§ Exercise description: In the lesson transcript on binary sequences below, write out everything from "Now, ever since" down to "stories to one another.", word for word.

§ Text shown:
"""

Today's lesson is called Representation Using Binary Sequences from the unit Representation of Text, Images, and Sound.
And today we're going to be able to describe how computers represent data and instructions using binary sequences.
The keywords for today are information, data, and binary digit.
Let's get started by identifying that sequences of symbols represent data.
Now, ever since humans have been aware of each other, they have needed to communicate information to one another.
And over time the ways that that has actually happened has changed.
But if you think about it, the principle of how we communicate remains the same.
So we could have way back in the past communicated using cave paintings, little drawings on stone that people could see and communicate stories to one another.
As we progressed, we would write things down, so we developed written languages that would capture the way that we talk to one another, and that's continued all the way through to the digital age of today.
We communicate using computers in the same way that people used to communicate using cave paintings or they wrote letters or wrote stories in books.
The medium may have changed, but the principle still holds that we communicate information between different people by showing them and letting them take it in.

"""

§ Supplied records:
"""

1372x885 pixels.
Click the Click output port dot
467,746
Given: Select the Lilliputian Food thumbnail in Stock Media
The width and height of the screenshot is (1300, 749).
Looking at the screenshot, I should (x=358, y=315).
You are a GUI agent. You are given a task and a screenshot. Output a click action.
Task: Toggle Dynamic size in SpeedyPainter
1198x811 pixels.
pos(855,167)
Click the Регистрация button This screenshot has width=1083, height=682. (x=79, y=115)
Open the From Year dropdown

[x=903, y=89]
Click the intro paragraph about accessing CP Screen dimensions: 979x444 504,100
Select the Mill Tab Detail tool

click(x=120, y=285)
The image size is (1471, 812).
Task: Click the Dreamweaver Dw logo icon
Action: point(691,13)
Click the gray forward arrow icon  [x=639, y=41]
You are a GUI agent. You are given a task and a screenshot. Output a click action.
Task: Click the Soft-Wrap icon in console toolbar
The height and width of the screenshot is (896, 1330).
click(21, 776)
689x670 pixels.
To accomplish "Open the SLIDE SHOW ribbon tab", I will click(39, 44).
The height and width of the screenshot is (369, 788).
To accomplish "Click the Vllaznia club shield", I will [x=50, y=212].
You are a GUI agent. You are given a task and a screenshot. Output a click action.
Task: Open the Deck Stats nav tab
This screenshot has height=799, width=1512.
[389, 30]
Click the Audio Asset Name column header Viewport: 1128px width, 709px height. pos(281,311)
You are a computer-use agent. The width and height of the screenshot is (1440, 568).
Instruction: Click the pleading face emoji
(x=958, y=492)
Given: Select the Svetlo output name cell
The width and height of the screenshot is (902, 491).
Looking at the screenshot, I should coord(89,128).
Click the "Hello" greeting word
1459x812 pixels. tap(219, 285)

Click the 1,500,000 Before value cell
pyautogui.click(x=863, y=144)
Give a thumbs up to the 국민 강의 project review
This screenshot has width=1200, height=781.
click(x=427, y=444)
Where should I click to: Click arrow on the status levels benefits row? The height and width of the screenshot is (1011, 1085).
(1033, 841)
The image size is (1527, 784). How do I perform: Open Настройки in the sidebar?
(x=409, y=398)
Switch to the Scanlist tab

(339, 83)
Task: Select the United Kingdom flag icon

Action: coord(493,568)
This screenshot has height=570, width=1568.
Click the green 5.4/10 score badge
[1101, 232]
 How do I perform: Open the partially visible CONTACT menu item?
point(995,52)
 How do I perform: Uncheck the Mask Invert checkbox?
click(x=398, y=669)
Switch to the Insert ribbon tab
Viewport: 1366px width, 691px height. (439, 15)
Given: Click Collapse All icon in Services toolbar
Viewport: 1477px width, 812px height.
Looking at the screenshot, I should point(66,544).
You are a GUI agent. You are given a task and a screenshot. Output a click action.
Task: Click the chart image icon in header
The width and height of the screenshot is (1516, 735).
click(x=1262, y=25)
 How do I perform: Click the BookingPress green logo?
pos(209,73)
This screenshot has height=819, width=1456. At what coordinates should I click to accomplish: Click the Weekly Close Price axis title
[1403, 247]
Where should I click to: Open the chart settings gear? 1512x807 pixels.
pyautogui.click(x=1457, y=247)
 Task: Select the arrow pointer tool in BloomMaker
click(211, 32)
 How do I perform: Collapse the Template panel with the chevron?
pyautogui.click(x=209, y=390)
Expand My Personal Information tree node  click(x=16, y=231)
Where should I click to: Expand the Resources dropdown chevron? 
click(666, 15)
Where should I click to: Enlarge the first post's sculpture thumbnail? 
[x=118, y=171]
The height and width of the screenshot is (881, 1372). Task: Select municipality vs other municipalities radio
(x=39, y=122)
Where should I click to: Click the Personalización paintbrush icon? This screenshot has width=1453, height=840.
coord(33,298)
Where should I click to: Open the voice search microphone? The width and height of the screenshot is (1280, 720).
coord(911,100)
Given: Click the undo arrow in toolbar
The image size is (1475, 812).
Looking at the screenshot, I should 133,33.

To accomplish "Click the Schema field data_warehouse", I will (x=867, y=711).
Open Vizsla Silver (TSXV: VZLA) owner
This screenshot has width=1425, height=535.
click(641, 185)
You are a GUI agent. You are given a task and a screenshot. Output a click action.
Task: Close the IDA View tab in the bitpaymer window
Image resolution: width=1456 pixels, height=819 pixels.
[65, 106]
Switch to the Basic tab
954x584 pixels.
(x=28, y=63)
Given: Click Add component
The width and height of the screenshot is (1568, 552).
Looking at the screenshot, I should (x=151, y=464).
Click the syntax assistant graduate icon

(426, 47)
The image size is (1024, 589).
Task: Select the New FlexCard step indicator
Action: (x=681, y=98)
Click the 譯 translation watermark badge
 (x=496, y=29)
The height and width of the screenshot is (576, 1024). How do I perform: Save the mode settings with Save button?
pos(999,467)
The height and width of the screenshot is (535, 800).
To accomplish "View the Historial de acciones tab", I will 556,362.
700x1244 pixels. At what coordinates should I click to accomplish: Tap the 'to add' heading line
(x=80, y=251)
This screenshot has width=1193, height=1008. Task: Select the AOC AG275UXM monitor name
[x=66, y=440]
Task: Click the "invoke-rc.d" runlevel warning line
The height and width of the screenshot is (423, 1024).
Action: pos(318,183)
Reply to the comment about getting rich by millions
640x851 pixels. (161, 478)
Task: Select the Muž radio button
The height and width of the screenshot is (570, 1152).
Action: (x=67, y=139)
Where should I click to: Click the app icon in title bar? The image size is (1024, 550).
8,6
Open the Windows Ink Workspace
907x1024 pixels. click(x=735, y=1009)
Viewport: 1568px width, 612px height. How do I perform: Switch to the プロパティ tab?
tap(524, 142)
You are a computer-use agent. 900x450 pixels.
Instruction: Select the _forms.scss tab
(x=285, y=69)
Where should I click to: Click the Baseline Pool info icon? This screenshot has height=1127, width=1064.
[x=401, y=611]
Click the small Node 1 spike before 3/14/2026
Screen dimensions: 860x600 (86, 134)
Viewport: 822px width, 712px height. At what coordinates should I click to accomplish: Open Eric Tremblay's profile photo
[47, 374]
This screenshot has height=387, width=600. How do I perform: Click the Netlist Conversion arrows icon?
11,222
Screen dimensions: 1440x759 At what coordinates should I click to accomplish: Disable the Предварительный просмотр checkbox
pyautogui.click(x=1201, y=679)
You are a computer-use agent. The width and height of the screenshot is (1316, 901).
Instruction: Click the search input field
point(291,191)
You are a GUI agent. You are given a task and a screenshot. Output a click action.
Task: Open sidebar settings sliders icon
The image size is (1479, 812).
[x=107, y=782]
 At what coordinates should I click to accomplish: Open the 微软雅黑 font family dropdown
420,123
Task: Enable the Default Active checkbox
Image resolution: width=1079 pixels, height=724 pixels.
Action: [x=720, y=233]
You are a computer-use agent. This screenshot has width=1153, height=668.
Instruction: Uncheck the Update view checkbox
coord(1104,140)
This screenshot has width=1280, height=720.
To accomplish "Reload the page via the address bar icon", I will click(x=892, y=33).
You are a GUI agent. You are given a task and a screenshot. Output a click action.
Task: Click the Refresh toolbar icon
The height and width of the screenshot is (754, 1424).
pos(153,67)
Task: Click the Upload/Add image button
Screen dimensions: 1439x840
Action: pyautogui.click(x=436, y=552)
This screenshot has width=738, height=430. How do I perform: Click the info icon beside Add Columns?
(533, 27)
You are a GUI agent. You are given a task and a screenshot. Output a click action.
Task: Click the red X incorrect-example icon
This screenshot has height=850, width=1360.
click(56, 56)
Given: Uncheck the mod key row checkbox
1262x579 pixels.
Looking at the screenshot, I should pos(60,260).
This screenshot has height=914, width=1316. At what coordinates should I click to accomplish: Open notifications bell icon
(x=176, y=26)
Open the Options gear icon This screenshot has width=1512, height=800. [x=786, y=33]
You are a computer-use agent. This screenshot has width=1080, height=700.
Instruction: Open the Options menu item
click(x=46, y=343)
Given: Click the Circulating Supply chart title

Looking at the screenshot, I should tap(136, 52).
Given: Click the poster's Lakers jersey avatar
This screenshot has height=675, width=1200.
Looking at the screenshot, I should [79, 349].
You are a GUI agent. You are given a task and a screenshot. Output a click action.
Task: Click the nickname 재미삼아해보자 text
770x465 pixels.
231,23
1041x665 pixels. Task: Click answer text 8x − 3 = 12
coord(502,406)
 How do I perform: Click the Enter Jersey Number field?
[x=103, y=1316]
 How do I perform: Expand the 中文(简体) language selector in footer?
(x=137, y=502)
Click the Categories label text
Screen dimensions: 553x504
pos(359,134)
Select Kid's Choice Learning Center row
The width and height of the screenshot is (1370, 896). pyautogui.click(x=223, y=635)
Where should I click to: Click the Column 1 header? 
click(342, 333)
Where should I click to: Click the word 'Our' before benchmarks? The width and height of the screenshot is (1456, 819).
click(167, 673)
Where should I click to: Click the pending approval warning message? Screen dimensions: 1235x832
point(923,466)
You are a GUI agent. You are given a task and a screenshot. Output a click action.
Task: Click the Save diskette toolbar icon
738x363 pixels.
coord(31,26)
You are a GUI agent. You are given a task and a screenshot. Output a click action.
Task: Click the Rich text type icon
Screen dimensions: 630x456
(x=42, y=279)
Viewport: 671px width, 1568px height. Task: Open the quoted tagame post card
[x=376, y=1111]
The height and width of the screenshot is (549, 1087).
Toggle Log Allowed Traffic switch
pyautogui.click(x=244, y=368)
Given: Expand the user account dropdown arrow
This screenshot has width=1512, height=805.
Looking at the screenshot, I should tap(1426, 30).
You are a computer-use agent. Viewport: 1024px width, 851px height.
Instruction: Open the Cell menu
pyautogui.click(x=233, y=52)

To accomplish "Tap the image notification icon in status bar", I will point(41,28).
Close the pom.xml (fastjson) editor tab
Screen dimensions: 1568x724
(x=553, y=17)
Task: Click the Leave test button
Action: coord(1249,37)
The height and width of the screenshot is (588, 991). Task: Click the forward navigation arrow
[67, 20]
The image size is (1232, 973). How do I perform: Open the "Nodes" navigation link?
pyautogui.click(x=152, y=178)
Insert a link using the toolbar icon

"""

§ The result:
Now, ever since humans have been aware of each other, they have needed to communicate information to one another.
And over time the ways that that has actually happened has changed.
But if you think about it, the principle of how we communicate remains the same.
So we could have way back in the past communicated using cave paintings, little drawings on stone that people could see and communicate stories to one another.